* _Requirement_
Please restate the lines shown below exactly, every one of them.

------------------------------------------------------------

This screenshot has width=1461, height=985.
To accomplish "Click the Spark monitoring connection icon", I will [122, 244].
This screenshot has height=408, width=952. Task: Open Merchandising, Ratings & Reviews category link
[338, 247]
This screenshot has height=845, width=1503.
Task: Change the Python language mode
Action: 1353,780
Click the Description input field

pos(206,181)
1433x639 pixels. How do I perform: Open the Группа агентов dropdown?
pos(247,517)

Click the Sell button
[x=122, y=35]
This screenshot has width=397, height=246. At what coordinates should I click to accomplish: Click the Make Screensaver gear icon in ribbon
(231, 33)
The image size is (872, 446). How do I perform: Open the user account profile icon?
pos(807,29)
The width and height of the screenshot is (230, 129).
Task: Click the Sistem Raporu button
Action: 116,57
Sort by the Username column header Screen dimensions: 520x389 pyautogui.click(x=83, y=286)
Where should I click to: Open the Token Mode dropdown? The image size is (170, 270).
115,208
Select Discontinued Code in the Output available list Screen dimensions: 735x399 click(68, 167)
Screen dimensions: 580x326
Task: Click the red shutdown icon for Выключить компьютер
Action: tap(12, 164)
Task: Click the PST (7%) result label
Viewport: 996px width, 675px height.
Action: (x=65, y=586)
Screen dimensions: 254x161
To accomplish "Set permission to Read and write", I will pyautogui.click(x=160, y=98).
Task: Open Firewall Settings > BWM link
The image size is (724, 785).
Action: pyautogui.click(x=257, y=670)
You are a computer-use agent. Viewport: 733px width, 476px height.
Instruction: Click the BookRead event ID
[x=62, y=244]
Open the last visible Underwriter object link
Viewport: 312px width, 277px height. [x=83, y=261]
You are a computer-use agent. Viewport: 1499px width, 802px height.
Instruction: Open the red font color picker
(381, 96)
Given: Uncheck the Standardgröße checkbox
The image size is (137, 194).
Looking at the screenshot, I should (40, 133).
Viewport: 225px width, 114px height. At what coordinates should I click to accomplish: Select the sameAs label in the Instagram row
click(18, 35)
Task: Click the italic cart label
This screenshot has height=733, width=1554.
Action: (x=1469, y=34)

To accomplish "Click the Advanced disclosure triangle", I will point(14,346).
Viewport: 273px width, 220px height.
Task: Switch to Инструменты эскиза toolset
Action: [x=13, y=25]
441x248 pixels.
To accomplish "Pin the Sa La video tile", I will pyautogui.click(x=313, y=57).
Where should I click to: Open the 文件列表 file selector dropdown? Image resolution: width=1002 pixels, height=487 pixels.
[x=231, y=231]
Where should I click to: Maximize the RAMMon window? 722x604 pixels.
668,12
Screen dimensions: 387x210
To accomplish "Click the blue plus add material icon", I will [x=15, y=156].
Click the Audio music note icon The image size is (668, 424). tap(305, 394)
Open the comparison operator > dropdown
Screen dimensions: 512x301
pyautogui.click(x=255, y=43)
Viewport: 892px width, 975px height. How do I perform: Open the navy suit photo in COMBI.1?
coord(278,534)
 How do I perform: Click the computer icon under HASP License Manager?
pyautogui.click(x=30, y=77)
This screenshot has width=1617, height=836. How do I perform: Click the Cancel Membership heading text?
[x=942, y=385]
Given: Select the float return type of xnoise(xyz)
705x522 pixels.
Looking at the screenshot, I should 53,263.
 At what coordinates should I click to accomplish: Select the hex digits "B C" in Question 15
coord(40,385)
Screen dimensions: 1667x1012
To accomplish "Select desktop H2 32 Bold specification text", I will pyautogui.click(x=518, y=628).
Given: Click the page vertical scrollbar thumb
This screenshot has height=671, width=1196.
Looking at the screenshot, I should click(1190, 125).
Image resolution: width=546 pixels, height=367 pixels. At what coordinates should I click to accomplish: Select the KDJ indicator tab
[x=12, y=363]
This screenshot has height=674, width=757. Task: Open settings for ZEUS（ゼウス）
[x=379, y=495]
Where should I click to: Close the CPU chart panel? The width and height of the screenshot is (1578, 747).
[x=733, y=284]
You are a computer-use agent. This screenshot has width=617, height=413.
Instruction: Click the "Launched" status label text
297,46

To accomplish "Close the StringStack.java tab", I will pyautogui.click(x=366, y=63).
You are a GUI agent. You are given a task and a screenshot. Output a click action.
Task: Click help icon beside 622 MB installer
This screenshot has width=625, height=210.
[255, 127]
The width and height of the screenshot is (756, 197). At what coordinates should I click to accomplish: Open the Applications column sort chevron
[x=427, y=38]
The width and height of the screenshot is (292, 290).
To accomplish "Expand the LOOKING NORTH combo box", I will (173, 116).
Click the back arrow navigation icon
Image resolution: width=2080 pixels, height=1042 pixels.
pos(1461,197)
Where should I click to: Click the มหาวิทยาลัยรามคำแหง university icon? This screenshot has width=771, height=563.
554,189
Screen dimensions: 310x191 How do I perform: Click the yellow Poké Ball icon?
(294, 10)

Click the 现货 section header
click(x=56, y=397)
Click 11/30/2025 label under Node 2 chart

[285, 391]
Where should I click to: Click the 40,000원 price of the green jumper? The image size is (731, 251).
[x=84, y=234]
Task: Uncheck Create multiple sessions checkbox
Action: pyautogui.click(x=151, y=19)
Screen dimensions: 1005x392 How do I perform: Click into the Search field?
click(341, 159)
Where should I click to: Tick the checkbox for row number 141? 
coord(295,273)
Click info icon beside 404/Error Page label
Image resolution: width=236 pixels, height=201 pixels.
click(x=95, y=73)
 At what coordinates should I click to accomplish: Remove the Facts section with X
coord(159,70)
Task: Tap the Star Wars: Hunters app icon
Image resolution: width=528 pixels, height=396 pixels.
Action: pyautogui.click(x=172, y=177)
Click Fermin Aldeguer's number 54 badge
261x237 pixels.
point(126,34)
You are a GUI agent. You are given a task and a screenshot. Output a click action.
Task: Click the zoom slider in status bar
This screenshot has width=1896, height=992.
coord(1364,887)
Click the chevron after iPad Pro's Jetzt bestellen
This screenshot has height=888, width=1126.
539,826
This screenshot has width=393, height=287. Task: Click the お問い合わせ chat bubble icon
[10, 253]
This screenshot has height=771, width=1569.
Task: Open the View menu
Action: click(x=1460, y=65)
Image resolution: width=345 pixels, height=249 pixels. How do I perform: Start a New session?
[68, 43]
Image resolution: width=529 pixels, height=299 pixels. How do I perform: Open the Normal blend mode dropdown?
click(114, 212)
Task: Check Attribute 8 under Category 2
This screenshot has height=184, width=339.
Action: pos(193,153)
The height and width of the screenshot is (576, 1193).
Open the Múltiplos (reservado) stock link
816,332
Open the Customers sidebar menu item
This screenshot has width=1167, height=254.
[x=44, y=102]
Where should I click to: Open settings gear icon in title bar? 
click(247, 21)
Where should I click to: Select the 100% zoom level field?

------------------------------------------------------------

* _Answer for the task_
This screenshot has width=1461, height=985.
To accomplish "Click the Spark monitoring connection icon", I will [122, 244].
This screenshot has height=408, width=952. Task: Open Merchandising, Ratings & Reviews category link
[338, 247]
This screenshot has height=845, width=1503.
Task: Change the Python language mode
Action: 1353,780
Click the Description input field

pos(206,181)
1433x639 pixels. How do I perform: Open the Группа агентов dropdown?
pos(247,517)

Click the Sell button
[x=122, y=35]
This screenshot has width=397, height=246. At what coordinates should I click to accomplish: Click the Make Screensaver gear icon in ribbon
(231, 33)
The image size is (872, 446). How do I perform: Open the user account profile icon?
pos(807,29)
The width and height of the screenshot is (230, 129).
Task: Click the Sistem Raporu button
Action: 116,57
Sort by the Username column header Screen dimensions: 520x389 pyautogui.click(x=83, y=286)
Where should I click to: Open the Token Mode dropdown? The image size is (170, 270).
115,208
Select Discontinued Code in the Output available list Screen dimensions: 735x399 click(68, 167)
Screen dimensions: 580x326
Task: Click the red shutdown icon for Выключить компьютер
Action: tap(12, 164)
Task: Click the PST (7%) result label
Viewport: 996px width, 675px height.
Action: (x=65, y=586)
Screen dimensions: 254x161
To accomplish "Set permission to Read and write", I will pyautogui.click(x=160, y=98).
Task: Open Firewall Settings > BWM link
The image size is (724, 785).
Action: pyautogui.click(x=257, y=670)
You are a computer-use agent. Viewport: 733px width, 476px height.
Instruction: Click the BookRead event ID
[x=62, y=244]
Open the last visible Underwriter object link
Viewport: 312px width, 277px height. [x=83, y=261]
You are a computer-use agent. Viewport: 1499px width, 802px height.
Instruction: Open the red font color picker
(381, 96)
Given: Uncheck the Standardgröße checkbox
The image size is (137, 194).
Looking at the screenshot, I should (40, 133).
Viewport: 225px width, 114px height. At what coordinates should I click to accomplish: Select the sameAs label in the Instagram row
click(18, 35)
Task: Click the italic cart label
This screenshot has height=733, width=1554.
Action: (x=1469, y=34)

To accomplish "Click the Advanced disclosure triangle", I will point(14,346).
Viewport: 273px width, 220px height.
Task: Switch to Инструменты эскиза toolset
Action: [x=13, y=25]
441x248 pixels.
To accomplish "Pin the Sa La video tile", I will pyautogui.click(x=313, y=57).
Where should I click to: Open the 文件列表 file selector dropdown? Image resolution: width=1002 pixels, height=487 pixels.
[x=231, y=231]
Where should I click to: Maximize the RAMMon window? 722x604 pixels.
668,12
Screen dimensions: 387x210
To accomplish "Click the blue plus add material icon", I will [x=15, y=156].
Click the Audio music note icon The image size is (668, 424). tap(305, 394)
Open the comparison operator > dropdown
Screen dimensions: 512x301
pyautogui.click(x=255, y=43)
Viewport: 892px width, 975px height. How do I perform: Open the navy suit photo in COMBI.1?
coord(278,534)
 How do I perform: Click the computer icon under HASP License Manager?
pyautogui.click(x=30, y=77)
This screenshot has width=1617, height=836. How do I perform: Click the Cancel Membership heading text?
[x=942, y=385]
Given: Select the float return type of xnoise(xyz)
705x522 pixels.
Looking at the screenshot, I should 53,263.
 At what coordinates should I click to accomplish: Select the hex digits "B C" in Question 15
coord(40,385)
Screen dimensions: 1667x1012
To accomplish "Select desktop H2 32 Bold specification text", I will pyautogui.click(x=518, y=628).
Given: Click the page vertical scrollbar thumb
This screenshot has height=671, width=1196.
Looking at the screenshot, I should click(1190, 125).
Image resolution: width=546 pixels, height=367 pixels. At what coordinates should I click to accomplish: Select the KDJ indicator tab
[x=12, y=363]
This screenshot has height=674, width=757. Task: Open settings for ZEUS（ゼウス）
[x=379, y=495]
Where should I click to: Close the CPU chart panel? The width and height of the screenshot is (1578, 747).
[x=733, y=284]
You are a computer-use agent. This screenshot has width=617, height=413.
Instruction: Click the "Launched" status label text
297,46

To accomplish "Close the StringStack.java tab", I will pyautogui.click(x=366, y=63).
You are a GUI agent. You are given a task and a screenshot. Output a click action.
Task: Click help icon beside 622 MB installer
This screenshot has width=625, height=210.
[255, 127]
The width and height of the screenshot is (756, 197). At what coordinates should I click to accomplish: Open the Applications column sort chevron
[x=427, y=38]
The width and height of the screenshot is (292, 290).
To accomplish "Expand the LOOKING NORTH combo box", I will (173, 116).
Click the back arrow navigation icon
Image resolution: width=2080 pixels, height=1042 pixels.
pos(1461,197)
Where should I click to: Click the มหาวิทยาลัยรามคำแหง university icon? This screenshot has width=771, height=563.
554,189
Screen dimensions: 310x191 How do I perform: Click the yellow Poké Ball icon?
(294, 10)

Click the 现货 section header
click(x=56, y=397)
Click 11/30/2025 label under Node 2 chart

[285, 391]
Where should I click to: Click the 40,000원 price of the green jumper? The image size is (731, 251).
[x=84, y=234]
Task: Uncheck Create multiple sessions checkbox
Action: pyautogui.click(x=151, y=19)
Screen dimensions: 1005x392 How do I perform: Click into the Search field?
click(341, 159)
Where should I click to: Tick the checkbox for row number 141? 
coord(295,273)
Click info icon beside 404/Error Page label
Image resolution: width=236 pixels, height=201 pixels.
click(x=95, y=73)
 At what coordinates should I click to accomplish: Remove the Facts section with X
coord(159,70)
Task: Tap the Star Wars: Hunters app icon
Image resolution: width=528 pixels, height=396 pixels.
Action: pyautogui.click(x=172, y=177)
Click Fermin Aldeguer's number 54 badge
261x237 pixels.
point(126,34)
You are a GUI agent. You are given a task and a screenshot. Output a click action.
Task: Click the zoom slider in status bar
This screenshot has width=1896, height=992.
coord(1364,887)
Click the chevron after iPad Pro's Jetzt bestellen
This screenshot has height=888, width=1126.
539,826
This screenshot has width=393, height=287. Task: Click the お問い合わせ chat bubble icon
[10, 253]
This screenshot has height=771, width=1569.
Task: Open the View menu
Action: click(x=1460, y=65)
Image resolution: width=345 pixels, height=249 pixels. How do I perform: Start a New session?
[68, 43]
Image resolution: width=529 pixels, height=299 pixels. How do I perform: Open the Normal blend mode dropdown?
click(114, 212)
Task: Check Attribute 8 under Category 2
This screenshot has height=184, width=339.
Action: pos(193,153)
The height and width of the screenshot is (576, 1193).
Open the Múltiplos (reservado) stock link
816,332
Open the Customers sidebar menu item
This screenshot has width=1167, height=254.
[x=44, y=102]
Where should I click to: Open settings gear icon in title bar? 
click(247, 21)
Where should I click to: Select the 100% zoom level field?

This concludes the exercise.